SART – General features, location, and functioning
- SART is made of fiber-reinforced plastic, which can withstand and be exposed to sunlight and extreme weather conditions for a long time.
- Able to float out of the lifeboat
- International Orange
- SART is installed on a fixed support, which is fixed on the ship’s bulkhead, on the bridge
- It operates in the 9 GHz frequency band (9.2 at 9.5 GHz) and works on A series of fragments (3 cm / X-band radar) are generated on the radar being interrogated.
- Can be portable or permanently fixed on the lifeboat
- SART is activated manually and therefore only responds when interrogated
- When activated in a distress situation, SART responds to radar interrogations by sending a signal, which is generated on the radar by 12 acoustic signals and, as the distance between them decreases, they become concentric circles
- In PPI, the distance between light signals will be 0.6 miles
- This signal is easier to detect than the echo from the
radar reflector. SART also has audio or visual instructions to tell it to operate correctly and notify survivors when radar prompts When radar is not visible, a beep will be heard every 12 seconds; when requested by the radar, a beep will be heard every 2 seconds.
- Passenger ships: at least 02
- cargo ships of 500 GT and over, at least 02
- cargo ships of 300 GT and over, at least 01
- 1 in each lifeboat
- In the standby state, it can run for 96 hours
- In the working state, it can run for 08 hours
- Every 2-to-5-year battery should be changed
- can run in the temperature range of -20 degrees to 55 degrees
SART Test procedure
Self Test (General)
- Switch SART to test mode
- Hold SART
- according to radar antenna Check if visual indicator works
- Check if the buzzer works
- Observe radar screen and check for concentric circles on PPI
- Check date battery expiration
Self Test (General)
- Remove the SART from the bracket
- Insert the probe into the SART within 2 seconds. The indicator light flashes and the buzzer sounds
- Observe the concentric circles on the X-band radar.
AIS-SART is a piece of standalone radio equipment used to locate lifeboats or ships in distress by sending up-to-date position reports using type A position reports from the standard automatic identification system.
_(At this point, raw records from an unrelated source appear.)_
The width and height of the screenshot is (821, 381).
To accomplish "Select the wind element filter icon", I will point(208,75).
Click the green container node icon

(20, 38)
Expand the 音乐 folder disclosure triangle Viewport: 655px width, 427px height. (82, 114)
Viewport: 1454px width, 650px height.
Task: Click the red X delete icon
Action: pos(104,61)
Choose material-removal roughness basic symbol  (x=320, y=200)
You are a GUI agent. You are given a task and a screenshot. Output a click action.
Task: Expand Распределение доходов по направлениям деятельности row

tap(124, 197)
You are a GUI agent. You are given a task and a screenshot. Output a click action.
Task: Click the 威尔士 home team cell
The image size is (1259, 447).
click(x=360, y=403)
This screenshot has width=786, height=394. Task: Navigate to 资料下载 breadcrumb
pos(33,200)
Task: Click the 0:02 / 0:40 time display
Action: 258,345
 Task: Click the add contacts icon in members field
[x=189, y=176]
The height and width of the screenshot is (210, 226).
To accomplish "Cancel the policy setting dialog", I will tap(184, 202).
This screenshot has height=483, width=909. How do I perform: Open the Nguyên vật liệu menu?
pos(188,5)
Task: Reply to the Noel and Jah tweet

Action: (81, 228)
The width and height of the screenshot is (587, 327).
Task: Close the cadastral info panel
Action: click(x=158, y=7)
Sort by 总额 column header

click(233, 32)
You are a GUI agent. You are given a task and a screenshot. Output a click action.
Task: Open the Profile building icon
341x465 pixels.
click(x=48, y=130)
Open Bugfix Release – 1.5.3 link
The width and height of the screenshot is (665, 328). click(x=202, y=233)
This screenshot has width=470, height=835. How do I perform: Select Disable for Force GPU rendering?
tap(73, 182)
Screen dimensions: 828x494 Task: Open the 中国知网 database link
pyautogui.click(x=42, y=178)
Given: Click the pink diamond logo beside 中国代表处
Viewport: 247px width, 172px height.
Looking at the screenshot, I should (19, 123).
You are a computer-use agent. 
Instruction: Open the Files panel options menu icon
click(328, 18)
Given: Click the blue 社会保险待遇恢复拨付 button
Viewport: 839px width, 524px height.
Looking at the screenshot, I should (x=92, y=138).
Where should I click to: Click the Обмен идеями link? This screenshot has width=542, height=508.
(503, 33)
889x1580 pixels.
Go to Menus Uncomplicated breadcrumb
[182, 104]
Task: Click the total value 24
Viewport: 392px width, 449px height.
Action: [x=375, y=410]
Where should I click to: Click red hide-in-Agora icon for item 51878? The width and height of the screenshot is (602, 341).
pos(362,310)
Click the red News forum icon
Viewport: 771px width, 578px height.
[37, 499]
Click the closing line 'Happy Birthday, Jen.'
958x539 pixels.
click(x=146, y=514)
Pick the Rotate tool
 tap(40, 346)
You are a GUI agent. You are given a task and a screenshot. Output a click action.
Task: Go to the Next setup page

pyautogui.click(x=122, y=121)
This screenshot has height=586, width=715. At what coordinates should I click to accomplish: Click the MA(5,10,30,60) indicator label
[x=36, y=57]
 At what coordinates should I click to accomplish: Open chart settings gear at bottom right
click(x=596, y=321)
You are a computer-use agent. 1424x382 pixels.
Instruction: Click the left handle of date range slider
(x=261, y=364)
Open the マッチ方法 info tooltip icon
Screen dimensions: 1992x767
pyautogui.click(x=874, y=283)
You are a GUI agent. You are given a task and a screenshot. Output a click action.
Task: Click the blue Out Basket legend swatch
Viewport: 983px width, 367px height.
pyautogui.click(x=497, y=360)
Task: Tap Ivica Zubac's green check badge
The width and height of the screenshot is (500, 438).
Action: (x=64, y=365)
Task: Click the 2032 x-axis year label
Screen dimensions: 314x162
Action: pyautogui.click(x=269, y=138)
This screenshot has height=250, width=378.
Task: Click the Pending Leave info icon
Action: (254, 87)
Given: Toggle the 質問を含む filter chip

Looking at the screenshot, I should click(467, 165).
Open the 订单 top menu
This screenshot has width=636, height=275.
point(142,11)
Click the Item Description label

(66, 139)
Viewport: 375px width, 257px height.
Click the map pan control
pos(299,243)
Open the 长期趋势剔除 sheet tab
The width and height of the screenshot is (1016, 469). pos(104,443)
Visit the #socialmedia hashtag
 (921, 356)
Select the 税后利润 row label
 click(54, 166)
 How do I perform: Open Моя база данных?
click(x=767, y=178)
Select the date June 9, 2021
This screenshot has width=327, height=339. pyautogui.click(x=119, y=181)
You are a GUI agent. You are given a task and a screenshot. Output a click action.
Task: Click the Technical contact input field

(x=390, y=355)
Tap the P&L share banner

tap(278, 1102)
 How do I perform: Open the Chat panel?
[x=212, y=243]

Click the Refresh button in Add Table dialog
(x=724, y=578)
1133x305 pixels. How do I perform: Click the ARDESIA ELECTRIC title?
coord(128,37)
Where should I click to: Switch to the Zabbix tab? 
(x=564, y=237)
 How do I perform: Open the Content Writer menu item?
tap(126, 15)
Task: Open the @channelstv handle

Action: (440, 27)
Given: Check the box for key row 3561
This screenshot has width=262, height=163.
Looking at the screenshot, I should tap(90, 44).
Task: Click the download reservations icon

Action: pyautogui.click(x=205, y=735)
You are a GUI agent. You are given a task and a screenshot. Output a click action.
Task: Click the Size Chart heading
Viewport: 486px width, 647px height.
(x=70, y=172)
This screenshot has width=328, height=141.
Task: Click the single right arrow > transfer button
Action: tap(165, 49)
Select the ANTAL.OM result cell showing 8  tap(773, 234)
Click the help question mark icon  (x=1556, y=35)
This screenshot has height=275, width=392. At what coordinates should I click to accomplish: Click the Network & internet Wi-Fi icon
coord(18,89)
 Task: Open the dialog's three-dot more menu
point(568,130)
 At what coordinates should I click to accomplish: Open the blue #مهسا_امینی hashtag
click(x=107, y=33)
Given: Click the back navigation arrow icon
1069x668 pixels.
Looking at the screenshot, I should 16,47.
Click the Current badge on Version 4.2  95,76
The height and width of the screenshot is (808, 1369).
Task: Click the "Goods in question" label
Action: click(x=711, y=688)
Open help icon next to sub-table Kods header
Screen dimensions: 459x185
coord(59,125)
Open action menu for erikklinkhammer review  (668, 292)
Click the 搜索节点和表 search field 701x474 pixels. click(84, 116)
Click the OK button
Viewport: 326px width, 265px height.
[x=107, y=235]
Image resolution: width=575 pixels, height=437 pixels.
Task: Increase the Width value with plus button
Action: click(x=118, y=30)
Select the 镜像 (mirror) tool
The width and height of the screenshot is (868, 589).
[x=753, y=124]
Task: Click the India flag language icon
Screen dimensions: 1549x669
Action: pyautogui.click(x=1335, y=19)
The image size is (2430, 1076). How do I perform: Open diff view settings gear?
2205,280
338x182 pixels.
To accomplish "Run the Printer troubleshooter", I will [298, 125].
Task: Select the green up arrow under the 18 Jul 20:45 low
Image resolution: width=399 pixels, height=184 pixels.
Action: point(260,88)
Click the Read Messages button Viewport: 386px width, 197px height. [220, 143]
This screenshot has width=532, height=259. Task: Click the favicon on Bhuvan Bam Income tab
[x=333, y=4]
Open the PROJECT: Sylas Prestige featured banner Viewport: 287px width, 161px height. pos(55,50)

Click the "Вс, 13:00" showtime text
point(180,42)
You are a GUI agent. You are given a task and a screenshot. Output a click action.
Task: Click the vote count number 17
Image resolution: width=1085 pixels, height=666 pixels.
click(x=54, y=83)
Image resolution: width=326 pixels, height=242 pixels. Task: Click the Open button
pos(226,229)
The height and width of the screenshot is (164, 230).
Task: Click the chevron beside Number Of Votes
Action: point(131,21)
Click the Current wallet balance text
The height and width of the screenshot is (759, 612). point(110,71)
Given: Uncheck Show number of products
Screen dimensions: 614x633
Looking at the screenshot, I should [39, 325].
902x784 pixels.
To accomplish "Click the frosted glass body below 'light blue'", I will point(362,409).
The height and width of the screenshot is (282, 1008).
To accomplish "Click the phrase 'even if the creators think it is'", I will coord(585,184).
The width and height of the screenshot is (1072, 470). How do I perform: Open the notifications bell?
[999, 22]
The AIS-SART time and position synchronization come from the built-in GNSS receiver (like GPS). The Global Maritime Distress and Safety System (GMDSS) installation includes one or more search and rescue positioning devices.
SART can be used in rescue operations involving aircraft or ships in air and maritime accidents. They are designed to survive the harshest conditions and remain active in higher positions (such as on poles), so they can cover a variety of areas. Speaking of altitude, the range of a SART transponder on an airplane can be 30 to 40 miles. This helps to check the wide range and area carefully.
Based on the facts, SART can be determined to be a miracle of ergonomics, making it an important device for navigating the deep sea.